The shop is warm but quiet. Frankie's station is dark, her apron still on the hook. She told me at the clubhouse she was meeting Arden before coming in. Something about picking up supplies for a stray she'd been feeding.
I glance at the basement door on my way past. The padlock is in place.
Nash takes the wall by the door. I tie on my apron and start my prep.
My first consult is a college kid with a nose ring and a binder full of reference images. She wants a compass rose on her wrist.
"I've been researching for like six months," she says, flipping through printed pages. "I want something that feels like it belongs on old nautical charts but also has a modern edge? Like vintage but not costumey?"
"You want it to look like it was carved into a ship's wheel by a drunk sailor with excellent taste."
She lights up. "Yes. Exactly that."
I walk her through placement, sizing, how the lines will age on the inner wrist versus the outer. She asks smart questions. Clearly, she really did do her homework. I pull out my sketchpad and flip to the compass rose I've been working on, the shattered one with wisteria growing through the cracks.
Her eyes go wide. "Can I get THAT?"
"That one's not ready yet. But we can work toward something in that family."
We schedule a follow-up. She leaves practically vibrating. I watch her go and feel the warm hum I always get when someone trusts me with the thing they've been carrying in their head for months.
I glance at Nash. He's watching me. I catch his eyes and he holds my gaze. My stomach tightens and I turn back to my station because if I hold that gaze any longer I'm going to say something I can't take back.
My second consult is a couple getting matching mountain ranges. His-and-hers. A trip to Colorado that changed everything, they tell me, finishing each other's sentences the way couples do when they've been telling a story so long it's become one voice.
"We want the same range," she says, "but from different angles. Like we're standing next to each other looking at the same thing."
"Same mountain, different perspectives," I say. "I love that."
"Is that doable?" he asks.
"Honey, I once tattooed a man's fantasy football lineup on his ribcage in a font that matched his wedding invitation. A mountain range from two angles is a vacation."

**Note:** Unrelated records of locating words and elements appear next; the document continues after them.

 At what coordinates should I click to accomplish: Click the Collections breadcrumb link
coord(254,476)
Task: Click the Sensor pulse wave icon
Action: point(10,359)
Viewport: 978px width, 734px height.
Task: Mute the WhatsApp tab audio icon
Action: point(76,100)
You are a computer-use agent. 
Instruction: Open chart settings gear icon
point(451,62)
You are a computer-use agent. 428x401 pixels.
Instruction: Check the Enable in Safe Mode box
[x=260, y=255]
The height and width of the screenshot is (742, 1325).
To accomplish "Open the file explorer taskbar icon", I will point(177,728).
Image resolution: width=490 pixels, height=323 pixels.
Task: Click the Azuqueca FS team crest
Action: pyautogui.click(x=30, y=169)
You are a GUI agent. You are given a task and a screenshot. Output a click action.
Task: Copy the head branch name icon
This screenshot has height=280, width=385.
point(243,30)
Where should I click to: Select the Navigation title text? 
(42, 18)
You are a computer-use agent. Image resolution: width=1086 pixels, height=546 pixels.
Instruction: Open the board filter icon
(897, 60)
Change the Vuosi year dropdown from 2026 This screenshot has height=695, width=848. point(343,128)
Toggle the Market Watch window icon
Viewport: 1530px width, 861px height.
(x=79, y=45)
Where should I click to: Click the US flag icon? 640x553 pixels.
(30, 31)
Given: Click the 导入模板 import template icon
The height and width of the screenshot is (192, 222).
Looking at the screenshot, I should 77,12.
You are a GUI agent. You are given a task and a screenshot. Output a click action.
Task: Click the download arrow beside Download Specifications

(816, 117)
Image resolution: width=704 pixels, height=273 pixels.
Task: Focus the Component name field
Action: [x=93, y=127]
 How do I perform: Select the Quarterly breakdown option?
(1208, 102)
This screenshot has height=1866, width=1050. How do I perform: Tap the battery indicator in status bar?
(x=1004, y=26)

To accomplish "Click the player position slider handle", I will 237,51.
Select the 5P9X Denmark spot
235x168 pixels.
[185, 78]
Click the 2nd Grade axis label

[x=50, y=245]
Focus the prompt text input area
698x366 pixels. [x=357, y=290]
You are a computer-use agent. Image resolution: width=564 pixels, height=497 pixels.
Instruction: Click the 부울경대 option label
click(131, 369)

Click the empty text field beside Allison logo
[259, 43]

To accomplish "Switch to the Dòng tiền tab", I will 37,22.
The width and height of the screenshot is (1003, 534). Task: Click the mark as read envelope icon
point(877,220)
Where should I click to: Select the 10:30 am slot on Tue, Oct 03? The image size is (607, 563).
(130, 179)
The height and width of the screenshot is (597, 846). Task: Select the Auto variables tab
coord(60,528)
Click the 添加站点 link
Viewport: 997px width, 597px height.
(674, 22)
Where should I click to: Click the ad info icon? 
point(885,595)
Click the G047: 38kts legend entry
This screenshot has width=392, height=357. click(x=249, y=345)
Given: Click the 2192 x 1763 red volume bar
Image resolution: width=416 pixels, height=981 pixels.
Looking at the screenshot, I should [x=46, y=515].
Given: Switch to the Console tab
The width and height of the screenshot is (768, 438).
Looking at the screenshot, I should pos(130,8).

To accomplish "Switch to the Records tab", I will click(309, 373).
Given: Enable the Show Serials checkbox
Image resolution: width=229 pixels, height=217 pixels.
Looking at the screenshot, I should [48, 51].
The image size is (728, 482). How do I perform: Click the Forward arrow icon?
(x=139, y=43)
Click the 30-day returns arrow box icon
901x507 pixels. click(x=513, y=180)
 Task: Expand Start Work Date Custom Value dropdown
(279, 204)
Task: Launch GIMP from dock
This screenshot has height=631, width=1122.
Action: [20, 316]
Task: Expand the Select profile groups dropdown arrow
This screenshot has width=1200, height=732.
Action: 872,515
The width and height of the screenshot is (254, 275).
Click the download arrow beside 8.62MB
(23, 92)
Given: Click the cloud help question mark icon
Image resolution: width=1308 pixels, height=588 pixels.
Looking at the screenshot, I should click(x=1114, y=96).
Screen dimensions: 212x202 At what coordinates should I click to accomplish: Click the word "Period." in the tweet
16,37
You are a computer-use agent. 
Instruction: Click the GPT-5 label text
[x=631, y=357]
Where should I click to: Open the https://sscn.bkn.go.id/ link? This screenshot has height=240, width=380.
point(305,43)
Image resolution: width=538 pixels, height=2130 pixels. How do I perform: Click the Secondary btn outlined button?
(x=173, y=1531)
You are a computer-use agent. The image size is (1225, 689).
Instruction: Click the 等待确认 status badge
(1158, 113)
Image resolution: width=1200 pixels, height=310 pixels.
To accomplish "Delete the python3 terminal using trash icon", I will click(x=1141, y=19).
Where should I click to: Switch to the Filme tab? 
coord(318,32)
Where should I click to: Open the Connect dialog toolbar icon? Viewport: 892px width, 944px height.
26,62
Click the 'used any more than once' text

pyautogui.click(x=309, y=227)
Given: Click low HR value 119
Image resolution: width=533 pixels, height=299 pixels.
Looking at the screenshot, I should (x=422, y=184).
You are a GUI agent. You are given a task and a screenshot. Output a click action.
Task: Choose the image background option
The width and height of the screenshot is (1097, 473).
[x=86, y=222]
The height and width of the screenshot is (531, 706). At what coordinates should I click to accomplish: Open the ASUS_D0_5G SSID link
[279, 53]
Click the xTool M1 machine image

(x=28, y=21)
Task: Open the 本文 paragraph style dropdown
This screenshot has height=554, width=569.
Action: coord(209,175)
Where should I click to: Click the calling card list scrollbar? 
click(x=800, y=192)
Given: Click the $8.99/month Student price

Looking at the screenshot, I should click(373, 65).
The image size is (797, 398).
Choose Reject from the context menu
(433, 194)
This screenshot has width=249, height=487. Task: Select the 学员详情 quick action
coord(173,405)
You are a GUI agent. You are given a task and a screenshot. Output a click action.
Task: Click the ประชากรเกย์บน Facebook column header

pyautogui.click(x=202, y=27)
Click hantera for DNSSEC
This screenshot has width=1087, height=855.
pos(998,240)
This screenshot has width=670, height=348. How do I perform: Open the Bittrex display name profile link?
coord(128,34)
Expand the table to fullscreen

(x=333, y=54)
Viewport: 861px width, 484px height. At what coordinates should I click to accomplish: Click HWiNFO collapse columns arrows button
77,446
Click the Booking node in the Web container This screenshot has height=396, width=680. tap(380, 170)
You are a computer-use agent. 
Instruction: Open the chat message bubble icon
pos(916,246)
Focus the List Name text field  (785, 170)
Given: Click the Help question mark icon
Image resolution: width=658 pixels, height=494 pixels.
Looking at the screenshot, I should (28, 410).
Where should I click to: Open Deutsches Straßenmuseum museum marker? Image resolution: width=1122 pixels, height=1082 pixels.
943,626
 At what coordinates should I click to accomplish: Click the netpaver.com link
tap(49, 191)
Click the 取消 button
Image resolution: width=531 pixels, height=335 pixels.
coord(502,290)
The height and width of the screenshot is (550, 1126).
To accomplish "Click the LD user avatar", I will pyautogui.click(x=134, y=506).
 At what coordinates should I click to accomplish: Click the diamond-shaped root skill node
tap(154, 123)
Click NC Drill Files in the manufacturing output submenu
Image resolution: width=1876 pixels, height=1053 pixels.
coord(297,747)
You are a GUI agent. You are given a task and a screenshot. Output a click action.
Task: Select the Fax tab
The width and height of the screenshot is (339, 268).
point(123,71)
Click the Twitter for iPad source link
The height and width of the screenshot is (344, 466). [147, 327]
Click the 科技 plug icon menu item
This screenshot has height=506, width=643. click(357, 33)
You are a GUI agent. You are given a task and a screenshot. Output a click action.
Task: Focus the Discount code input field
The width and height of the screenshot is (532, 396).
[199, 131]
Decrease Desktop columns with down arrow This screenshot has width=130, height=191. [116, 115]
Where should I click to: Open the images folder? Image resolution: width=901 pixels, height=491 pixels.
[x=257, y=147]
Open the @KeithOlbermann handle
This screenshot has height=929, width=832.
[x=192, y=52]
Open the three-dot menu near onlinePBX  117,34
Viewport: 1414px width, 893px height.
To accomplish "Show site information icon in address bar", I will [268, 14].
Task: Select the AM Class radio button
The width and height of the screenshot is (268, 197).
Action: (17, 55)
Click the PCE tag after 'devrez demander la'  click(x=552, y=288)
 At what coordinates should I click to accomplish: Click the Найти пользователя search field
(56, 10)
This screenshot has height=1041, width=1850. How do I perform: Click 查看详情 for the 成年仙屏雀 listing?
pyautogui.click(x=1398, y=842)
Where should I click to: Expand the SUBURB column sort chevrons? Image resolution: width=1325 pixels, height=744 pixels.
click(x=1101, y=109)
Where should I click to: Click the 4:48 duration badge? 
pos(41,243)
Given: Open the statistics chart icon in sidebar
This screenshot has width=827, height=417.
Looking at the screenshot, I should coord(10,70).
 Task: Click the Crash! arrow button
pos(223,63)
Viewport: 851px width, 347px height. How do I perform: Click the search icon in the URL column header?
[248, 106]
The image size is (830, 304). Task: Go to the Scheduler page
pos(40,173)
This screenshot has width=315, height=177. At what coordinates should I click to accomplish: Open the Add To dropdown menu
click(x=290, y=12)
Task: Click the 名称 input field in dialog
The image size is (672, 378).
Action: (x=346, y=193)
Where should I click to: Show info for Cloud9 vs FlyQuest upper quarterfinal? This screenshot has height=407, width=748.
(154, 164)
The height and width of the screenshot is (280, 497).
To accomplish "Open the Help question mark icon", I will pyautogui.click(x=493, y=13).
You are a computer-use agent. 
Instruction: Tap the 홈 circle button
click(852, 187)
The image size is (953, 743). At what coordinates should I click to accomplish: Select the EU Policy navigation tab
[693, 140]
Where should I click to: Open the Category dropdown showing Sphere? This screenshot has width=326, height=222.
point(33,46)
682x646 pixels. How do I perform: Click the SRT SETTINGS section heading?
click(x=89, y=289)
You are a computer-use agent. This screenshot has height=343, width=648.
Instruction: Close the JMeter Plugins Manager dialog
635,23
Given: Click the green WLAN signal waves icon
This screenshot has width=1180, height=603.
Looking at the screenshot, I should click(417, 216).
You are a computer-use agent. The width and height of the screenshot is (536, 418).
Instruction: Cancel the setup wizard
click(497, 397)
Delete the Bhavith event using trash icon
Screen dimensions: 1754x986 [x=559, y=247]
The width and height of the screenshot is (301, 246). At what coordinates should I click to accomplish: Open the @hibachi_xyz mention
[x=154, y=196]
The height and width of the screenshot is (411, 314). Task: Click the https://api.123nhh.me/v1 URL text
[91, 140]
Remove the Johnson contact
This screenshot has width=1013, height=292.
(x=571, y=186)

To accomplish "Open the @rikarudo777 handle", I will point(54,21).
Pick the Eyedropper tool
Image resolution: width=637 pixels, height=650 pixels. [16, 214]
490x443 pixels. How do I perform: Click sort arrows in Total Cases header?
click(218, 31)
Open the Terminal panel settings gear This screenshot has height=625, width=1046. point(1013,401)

They laugh. He squeezes her hand. I measure his forearm and hers, noting the difference in circumference, calculating the scale adjustment so the ranges will line up when they stand side by side.
They're holding hands the entire time. His thumb traces circles on her knuckles. I watch the gesture and my brain, uninvited, supplies the memory of Nash's thumb stroking my pulse point over a stolen fry. My hand cramps on the measuring tape.
Focus, Ruby. Professional. You are a professional.
I catch Nash in the mirror behind my station. He's watching my hands. The way he watches my hands when I work, as if my fingers are doing something worth studying. The thought of what else these fingers could be doing to him arrives fully formed and settles between my thighs.
Jesus Christ, Ruby. There are clients present. There are MATCHING MOUNTAIN RANGES present. Get it together.
The couple leaves. I sit at my station and press my palms flat on the surface.
"You okay?" Nash asks from the wall.
"Fine. Great. Just had a very professional thought about mountain ranges."
He doesn't respond. I don't explain.
Frankie arrives after one, bag over her shoulder, coffee in hand, looking like a woman who has done something complicated before breakfast and intends to say nothing about it. She sets up her station, puts on a record, and the shop fills with the low, familiar sound of it.
"How's the stray?" I ask.
"Fed." She doesn't elaborate. I don't push.
The afternoon is a sleeve session for a woman named Hargrove. Three hours of precise linework, thorny vines wrapping across the client's shoulder blade, the negative space holding the composition together. I lose myself in it. The buzz of the machine, the rhythm of wipe-and-ink, the way the design transfers from paper to skin. This is where everything goes quiet. Just hands and ink.